Homework Statement:: This is not homework
Relevant Equations:: $E_k=\int \frac{\nabla \rho(\mathbf{r}) \cdot \nabla \rho(\mathbf{r})}{\rho(\mathbf{r})}d\mathbf{r}$

I have some doubts with respect on how the functional derivative for the kinetic energy in density functional theory is obtained.
I have been looking at this article in wikipedia: https://en.wikipedia.org/wiki/Functional_derivative

In particular, I'm interested in how to get the result$\frac{\delta E_k}{\delta \rho(\mathbf{r})}=-\frac{1}{4} \frac{\nabla^2 \rho(\mathbf{r})}{\rho(\mathbf{r})}+\frac{1}{8}\frac{\nabla \rho(\mathbf{r}) \cdot \nabla \rho(\mathbf{r})}{\rho(\mathbf{r})^2}$

I understand that the procedure starts by Taylor expansion of the argument in the integral.
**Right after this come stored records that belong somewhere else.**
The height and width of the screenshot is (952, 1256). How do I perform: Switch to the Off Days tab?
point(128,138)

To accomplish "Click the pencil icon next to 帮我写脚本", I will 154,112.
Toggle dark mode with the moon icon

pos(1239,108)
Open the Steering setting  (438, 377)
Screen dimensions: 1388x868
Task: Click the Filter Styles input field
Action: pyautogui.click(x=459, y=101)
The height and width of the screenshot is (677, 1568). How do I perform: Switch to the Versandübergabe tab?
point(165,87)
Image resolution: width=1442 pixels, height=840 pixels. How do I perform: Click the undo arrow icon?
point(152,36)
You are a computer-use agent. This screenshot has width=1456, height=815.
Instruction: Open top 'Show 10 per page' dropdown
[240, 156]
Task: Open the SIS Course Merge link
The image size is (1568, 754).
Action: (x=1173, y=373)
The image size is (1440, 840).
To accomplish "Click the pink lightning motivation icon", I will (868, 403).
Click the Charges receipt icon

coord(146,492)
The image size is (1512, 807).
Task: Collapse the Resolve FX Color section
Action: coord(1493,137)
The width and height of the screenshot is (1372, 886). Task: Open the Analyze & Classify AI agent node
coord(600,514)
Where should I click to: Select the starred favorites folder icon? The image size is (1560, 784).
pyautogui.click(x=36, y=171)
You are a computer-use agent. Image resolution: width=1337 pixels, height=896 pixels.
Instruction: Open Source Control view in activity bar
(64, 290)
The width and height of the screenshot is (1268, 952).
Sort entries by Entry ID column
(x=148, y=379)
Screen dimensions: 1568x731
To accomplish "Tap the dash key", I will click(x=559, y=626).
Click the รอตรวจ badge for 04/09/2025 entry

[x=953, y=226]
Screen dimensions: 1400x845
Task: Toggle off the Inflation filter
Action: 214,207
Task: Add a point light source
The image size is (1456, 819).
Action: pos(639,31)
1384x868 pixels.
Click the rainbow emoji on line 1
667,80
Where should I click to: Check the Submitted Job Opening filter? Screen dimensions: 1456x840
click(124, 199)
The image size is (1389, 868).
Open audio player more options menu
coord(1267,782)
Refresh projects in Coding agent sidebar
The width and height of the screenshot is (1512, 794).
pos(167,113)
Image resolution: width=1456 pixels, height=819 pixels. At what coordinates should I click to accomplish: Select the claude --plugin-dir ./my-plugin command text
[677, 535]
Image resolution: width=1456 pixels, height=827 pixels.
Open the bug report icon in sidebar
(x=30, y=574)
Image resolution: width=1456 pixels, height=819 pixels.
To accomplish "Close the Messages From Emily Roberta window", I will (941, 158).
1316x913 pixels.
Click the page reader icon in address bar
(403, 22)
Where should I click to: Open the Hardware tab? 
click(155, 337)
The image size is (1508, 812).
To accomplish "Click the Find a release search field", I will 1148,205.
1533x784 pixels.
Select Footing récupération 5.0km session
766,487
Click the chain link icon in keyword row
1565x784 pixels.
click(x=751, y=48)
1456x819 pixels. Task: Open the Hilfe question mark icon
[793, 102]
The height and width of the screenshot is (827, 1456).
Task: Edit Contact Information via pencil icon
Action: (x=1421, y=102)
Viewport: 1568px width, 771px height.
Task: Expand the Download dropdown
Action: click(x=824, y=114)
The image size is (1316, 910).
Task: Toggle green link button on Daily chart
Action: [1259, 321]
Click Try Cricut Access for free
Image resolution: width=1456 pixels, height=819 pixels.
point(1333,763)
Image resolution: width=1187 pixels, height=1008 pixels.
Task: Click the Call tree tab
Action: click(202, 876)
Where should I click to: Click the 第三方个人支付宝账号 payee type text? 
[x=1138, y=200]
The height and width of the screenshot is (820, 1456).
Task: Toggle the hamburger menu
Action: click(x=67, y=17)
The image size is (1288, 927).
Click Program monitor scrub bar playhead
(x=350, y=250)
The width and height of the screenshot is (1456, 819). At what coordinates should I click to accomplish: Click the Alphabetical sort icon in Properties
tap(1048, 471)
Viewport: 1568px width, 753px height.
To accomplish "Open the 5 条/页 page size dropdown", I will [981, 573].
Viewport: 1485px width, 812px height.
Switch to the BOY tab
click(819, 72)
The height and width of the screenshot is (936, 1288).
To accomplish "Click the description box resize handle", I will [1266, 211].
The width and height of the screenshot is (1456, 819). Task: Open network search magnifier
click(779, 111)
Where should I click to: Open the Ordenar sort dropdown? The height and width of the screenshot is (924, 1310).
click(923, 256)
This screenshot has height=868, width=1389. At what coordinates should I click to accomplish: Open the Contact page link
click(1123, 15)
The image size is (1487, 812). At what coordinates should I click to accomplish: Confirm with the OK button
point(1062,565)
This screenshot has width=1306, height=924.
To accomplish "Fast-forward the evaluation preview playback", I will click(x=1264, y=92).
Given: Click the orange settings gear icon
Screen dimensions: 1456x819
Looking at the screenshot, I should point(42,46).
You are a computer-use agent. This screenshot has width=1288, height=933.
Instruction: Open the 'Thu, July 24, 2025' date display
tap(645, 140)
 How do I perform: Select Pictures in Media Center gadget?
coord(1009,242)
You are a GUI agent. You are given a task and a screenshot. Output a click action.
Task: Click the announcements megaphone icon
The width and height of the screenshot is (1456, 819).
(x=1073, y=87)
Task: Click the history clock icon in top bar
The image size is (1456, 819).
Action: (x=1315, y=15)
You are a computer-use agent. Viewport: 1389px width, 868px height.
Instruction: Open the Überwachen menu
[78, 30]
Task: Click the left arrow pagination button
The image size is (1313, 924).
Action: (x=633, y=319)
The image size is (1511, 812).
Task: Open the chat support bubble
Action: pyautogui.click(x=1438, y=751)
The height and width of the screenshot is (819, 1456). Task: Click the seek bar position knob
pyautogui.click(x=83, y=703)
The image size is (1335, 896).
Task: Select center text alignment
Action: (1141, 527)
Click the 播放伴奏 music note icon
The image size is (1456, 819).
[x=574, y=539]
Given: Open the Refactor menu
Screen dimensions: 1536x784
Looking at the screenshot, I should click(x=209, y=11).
Taylor expanding at $\mathbf{r}$ gives, for a point $\mathbf{r}'$ close to $\mathbf{r}$

$\frac{\nabla \rho(\mathbf{r}') \cdot \nabla \rho(\mathbf{r}')}{\rho(\mathbf{r}')} \simeq \frac{\nabla \rho(\mathbf{r}) \cdot \nabla \rho(\mathbf{r})}{\rho(\mathbf{r})} - \frac{1}{4} \frac{\nabla^2 \rho(\mathbf{r})}{\rho(\mathbf{r})} \delta \rho(\mathbf{r}') + \frac{1}{8}\frac{\nabla \rho(\mathbf{r}) \cdot \nabla \rho(\mathbf{r})}{\rho(\mathbf{r})^2}\delta \rho(\mathbf{r}')$

That is the result reported everywhere, including wikipedia, so I know it is correct. However, I have no problem with the first linear term, this is to say the term $\frac{1}{4} \frac{\nabla^2 \rho(\mathbf{r})}{\rho(\mathbf{r})} \delta \rho$ which is obtained by simply taking the derivative with respect to $\rho$ for the denominator. The term I have trouble with is the one that involves the derivative $\frac{\partial }{\partial \rho} \nabla \rho(\mathbf{r}) \cdot \nabla \rho(\mathbf{r})$ I don't really understand how to get the derivative of the gradient with respect to the function $\rho$.

I haven't read this thread in too much detail, but it really seems like there's some confusing language in this thread about how functional derivatives are distinguished from normal derivatives. In particular, I don't think Taylor expansion is the way to go. What you probably want to do is use the formula described at this section of the linked Wikipedia page:
https://en.wikipedia.org/wiki/Functional_derivative#Determining_functional_derivatives

The key point is to consider the integral to be a function of two independent parameters: $\rho$ and $\nabla \rho$. Then the functional derivative becomes:
$${\delta f(\rho, \nabla \rho) \over \delta \rho} = {\partial f \over \partial \rho} - \nabla \cdot {\partial f \over \partial \nabla \rho}$$

So to answer your question at the bottom, $\frac{\partial }{\partial \rho} \nabla \rho(\mathbf{r}) \cdot \nabla \rho(\mathbf{r}) = 0$. The other term comes from taking the partial with respect to $\nabla \rho$.